The film starts with Randy Bradley (who usually goes by just his last name), a twenty-year-old employee at a fast-food joint in a small, podunk town in Louisiana. His boss wonders what the hell he's doing in this job, his co-workers bully him, and the janitor Benson... well, today he went out to his car, grabbed a shotgun out of the trunk, and murdered everybody inside, sparing only Bradley seemingly because he sympathizes with the poor guy. It's not over for Bradley, though, as Benson forces him to help hide the bodies in the freezer, clean up the mess he left behind, and then join him on a long drive through town as he hopes to make a getaway.
I wasn't kidding when I said that Gallner carries this movie. His Benson is a guy who lives with his mother, owns at least two guns, listens to punk and metal on his car's stereo, blames others for his failures in life, and is presented as a lout beneath his superficial charm, quick to anger and mistreating everybody around him, including Bradley even as he tries to be friendly with his captive. His mom, as much of a lazy bum as she is, figures out in no time that he probably crossed a line he can't go back from the moment he arrives at his house with Bradley in tow. We all know a guy like Benson, and the only surprise is that he didn't shoot up his workplace sooner. Gallner dominates every scene he's in, at times to a fault as he completely overshadows Johnny Berchtold as Bradley. Berchtold's performance is subdued, but it works for the character, first as he's being harassed by his co-workers and then as he's practically frozen in terror in the face of Benson, looking for a way to let others know that this guy is a murderer without tipping him off. A lot of the film revolves around him learning to overcome his own insecurities and ironically stand up for himself in exactly the manner that Benson wishes he would, just not in a way that Benson would like him to do at this very moment. Once I heard Bradley's big speech outlining the reason why he turned out such a sad sack, I was able to figure out exactly how his and Benson's stories were going to end, but even then, it made me want to see exactly how it was going to play out, given that it doesn't quite telegraph everything.

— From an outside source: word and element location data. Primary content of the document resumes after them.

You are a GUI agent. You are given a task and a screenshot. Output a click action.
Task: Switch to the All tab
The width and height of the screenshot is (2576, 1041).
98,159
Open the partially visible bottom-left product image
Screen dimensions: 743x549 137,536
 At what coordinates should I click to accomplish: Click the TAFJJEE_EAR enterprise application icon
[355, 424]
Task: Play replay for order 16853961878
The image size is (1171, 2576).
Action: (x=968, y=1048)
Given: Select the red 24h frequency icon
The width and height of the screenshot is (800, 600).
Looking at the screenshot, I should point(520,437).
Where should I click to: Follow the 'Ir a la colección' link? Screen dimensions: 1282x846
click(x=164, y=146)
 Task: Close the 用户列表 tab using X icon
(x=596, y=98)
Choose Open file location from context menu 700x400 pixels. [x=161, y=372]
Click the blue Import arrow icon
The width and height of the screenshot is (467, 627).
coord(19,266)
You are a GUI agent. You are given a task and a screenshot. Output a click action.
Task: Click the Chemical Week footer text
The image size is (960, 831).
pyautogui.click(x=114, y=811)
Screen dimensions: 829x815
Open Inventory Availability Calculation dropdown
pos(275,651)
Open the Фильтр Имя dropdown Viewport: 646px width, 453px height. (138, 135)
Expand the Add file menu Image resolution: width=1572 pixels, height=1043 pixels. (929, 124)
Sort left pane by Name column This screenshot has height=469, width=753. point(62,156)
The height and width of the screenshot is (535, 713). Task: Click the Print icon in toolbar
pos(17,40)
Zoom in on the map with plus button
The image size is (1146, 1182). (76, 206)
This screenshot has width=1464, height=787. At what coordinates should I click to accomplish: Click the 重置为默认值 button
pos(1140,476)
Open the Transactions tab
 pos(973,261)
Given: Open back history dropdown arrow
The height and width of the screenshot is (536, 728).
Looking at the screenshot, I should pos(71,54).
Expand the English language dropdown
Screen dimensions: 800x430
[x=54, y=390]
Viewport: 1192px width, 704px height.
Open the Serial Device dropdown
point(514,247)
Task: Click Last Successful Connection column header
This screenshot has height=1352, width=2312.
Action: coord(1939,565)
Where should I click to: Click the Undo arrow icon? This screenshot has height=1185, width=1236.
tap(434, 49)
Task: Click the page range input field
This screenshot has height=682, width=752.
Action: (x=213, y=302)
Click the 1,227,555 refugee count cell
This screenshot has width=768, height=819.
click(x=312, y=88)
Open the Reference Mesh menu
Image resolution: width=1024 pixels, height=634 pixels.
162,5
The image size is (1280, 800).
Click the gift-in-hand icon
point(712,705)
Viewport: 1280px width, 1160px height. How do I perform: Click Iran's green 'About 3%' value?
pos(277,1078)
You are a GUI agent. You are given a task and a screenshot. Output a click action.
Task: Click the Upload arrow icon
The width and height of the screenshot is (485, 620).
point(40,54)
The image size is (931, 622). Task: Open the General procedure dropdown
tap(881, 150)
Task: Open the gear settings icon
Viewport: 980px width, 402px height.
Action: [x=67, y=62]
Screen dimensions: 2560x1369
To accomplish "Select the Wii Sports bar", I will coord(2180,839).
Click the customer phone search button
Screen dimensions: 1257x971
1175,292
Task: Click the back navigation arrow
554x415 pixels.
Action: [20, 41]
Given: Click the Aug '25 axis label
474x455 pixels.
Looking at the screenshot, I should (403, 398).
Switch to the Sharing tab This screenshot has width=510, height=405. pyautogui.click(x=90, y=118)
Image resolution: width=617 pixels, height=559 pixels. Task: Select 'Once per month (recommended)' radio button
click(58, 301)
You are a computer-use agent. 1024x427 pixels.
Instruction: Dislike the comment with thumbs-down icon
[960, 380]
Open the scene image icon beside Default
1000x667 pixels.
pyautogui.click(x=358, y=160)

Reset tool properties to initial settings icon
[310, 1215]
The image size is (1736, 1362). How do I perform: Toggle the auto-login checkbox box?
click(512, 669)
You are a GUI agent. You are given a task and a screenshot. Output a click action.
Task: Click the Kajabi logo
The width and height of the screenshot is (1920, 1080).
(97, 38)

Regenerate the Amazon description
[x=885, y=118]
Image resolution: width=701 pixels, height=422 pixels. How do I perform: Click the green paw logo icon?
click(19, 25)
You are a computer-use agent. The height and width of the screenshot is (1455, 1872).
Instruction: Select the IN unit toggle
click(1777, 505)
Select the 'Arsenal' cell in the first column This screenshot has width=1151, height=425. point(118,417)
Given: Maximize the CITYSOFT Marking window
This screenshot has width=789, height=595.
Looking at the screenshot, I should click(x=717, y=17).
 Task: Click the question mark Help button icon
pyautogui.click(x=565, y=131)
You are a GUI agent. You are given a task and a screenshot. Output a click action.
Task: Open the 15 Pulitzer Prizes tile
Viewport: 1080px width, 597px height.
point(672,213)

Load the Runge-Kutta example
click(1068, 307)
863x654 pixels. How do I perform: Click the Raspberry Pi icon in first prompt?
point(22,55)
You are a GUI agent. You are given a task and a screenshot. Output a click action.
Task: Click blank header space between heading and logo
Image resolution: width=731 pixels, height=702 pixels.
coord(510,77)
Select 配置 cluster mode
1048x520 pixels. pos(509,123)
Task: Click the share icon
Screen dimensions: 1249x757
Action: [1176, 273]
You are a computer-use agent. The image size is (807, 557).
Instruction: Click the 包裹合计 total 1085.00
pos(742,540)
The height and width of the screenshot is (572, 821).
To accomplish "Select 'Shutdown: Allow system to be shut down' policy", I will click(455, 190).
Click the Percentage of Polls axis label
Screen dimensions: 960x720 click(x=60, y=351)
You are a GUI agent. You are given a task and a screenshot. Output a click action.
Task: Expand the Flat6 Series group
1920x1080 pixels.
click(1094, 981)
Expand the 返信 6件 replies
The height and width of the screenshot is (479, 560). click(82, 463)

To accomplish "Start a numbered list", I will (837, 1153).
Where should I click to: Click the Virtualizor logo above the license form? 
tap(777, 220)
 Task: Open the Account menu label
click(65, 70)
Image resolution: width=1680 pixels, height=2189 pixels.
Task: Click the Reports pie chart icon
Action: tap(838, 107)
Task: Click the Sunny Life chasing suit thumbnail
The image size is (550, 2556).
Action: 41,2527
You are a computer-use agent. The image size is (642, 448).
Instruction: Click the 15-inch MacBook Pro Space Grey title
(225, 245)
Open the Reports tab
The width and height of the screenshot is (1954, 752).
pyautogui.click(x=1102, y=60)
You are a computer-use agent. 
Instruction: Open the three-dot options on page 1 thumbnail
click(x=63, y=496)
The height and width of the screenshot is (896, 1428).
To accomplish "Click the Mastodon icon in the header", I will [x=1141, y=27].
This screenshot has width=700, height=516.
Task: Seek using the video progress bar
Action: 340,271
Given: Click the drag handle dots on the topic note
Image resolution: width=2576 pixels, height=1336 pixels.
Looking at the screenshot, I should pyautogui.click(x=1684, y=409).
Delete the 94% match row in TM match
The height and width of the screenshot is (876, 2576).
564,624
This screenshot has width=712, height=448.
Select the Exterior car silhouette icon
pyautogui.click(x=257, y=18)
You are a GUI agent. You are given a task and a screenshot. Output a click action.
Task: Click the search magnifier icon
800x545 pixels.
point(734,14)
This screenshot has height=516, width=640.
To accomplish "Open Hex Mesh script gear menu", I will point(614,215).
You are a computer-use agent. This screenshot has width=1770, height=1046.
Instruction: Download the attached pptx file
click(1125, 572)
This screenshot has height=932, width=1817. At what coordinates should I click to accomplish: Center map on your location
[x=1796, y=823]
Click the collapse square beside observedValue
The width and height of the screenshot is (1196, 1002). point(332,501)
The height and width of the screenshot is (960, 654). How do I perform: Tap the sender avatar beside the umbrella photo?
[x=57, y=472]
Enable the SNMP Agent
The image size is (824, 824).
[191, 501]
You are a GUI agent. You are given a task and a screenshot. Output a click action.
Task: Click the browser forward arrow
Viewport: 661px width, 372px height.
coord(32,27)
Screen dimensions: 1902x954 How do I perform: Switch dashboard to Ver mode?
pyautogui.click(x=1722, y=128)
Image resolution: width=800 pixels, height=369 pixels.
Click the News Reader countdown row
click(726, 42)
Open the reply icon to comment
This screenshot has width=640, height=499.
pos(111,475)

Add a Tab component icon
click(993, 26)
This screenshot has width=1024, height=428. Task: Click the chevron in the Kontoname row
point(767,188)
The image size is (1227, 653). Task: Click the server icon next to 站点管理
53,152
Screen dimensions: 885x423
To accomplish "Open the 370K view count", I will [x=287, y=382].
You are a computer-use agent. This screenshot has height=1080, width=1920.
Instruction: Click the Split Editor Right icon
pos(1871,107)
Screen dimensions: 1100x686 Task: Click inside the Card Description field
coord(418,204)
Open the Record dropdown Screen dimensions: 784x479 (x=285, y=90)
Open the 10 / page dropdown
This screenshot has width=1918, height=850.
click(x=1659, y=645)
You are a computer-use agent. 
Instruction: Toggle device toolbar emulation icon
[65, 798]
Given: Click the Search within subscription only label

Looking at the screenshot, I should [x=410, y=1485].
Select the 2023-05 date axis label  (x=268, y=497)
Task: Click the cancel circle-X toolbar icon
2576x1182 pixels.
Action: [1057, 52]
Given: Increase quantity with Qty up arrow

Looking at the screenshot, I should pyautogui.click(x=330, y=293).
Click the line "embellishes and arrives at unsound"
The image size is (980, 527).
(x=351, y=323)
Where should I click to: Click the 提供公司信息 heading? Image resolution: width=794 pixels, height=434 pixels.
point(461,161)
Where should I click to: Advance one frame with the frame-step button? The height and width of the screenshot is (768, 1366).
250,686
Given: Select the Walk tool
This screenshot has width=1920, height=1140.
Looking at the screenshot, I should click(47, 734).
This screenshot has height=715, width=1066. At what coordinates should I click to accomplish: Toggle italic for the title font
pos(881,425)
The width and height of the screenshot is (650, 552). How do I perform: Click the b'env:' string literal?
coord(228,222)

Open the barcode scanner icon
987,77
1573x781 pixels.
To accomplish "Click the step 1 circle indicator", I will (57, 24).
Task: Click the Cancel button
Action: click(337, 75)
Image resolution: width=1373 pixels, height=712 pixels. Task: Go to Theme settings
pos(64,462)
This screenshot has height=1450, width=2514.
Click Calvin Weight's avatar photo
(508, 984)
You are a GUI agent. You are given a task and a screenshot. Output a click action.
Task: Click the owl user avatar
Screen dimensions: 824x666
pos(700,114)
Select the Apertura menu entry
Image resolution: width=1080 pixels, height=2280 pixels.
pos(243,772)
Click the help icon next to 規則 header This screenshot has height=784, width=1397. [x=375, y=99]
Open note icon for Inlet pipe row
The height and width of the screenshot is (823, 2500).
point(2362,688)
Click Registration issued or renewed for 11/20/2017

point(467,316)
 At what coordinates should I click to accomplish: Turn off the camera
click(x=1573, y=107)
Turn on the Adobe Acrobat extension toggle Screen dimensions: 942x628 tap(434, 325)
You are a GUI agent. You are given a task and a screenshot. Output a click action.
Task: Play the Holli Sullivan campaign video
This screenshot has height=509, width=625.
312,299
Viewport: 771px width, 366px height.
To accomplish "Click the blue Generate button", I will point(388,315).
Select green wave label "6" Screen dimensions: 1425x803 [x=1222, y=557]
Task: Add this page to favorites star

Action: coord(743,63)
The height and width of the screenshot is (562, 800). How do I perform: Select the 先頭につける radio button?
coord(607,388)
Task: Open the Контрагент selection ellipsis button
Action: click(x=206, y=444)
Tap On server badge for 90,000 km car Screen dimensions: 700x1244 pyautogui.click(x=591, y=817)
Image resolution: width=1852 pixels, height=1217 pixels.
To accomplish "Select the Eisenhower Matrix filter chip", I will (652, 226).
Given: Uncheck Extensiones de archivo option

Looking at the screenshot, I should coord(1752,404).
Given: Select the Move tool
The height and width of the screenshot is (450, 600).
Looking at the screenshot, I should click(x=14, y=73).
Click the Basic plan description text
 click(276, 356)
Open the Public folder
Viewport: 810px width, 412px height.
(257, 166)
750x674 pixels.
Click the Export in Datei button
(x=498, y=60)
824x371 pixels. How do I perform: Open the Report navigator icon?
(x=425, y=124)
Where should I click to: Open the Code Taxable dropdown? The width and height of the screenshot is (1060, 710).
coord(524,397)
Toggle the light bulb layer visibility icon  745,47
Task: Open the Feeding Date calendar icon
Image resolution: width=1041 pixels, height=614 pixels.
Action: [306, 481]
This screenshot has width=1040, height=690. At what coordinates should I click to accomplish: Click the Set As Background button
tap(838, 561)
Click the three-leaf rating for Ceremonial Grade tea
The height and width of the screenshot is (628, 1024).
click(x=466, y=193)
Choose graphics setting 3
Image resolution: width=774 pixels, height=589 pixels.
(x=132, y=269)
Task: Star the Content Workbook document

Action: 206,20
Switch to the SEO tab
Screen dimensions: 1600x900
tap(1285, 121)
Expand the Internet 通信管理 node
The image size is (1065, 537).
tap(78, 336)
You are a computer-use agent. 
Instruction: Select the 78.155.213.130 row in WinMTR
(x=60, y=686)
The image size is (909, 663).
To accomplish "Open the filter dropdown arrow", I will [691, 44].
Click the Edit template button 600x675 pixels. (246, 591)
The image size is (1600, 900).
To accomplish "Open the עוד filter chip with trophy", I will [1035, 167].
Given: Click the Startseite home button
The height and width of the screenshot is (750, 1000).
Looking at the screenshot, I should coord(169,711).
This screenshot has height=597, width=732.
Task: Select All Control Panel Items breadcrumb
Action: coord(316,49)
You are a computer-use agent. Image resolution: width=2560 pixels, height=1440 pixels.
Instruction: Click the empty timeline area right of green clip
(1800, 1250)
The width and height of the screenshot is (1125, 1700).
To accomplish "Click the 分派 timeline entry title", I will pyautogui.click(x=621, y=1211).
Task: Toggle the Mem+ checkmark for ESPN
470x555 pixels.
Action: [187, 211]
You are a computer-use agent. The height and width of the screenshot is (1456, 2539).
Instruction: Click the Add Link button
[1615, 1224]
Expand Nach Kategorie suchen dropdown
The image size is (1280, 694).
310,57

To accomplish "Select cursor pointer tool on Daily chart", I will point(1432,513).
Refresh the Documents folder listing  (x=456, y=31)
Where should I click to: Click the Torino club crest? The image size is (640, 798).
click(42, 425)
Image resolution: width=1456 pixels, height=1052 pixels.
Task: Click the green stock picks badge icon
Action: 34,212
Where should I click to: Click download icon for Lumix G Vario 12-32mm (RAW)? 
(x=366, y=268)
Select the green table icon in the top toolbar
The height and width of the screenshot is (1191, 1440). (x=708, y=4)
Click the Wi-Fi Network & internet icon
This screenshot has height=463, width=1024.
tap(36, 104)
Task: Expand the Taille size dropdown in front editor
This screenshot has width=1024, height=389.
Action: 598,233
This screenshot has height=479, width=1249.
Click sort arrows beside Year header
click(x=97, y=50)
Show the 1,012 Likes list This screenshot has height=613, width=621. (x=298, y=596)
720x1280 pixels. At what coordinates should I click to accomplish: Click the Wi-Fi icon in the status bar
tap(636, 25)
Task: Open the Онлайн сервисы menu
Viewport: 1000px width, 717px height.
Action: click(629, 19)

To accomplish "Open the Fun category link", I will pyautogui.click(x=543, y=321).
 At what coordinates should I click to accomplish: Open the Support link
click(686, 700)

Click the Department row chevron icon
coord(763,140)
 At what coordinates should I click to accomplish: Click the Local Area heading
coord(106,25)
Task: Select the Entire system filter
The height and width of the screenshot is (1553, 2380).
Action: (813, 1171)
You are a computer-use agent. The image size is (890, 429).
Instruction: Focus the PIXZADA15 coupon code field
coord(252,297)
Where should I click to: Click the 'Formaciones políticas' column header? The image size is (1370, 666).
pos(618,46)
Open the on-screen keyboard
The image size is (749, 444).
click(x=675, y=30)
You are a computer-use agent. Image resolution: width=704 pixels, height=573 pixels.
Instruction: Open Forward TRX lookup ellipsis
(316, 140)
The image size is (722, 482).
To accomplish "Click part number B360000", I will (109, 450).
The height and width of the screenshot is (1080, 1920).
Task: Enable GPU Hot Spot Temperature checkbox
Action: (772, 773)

Helping me along on that journey was the portrait that director Carter Smith painted of the film's small-town Louisiana setting. I'm familiar with towns like this, and it's the kind of place I can easily imagine producing men like Benson and Bradley who've seemingly given up on life in various ways. It was probably the most dour and uninviting I've ever seen the modern South depicted on screen, a grim yet appropriate backdrop for Benson's antics. (I will say, though, as a former substitute teacher in Florida that elementary school they visit in one scene was oddly nice for a public school in a Southern state.) The whole movie had an aura of doom to it, like you're trapped there with Bradley on this out-of-control ride that's probably going to end badly for a lot of people even if he manages to find a way to stop Benson.
The Bottom Line
There's not really a whole lot to say. The Passenger is a low-stakes but gripping thriller anchored by an outstanding lead performance from Kyle Gallner, one in which the experience is more important than the details. Check it out when it hits streaming or VOD.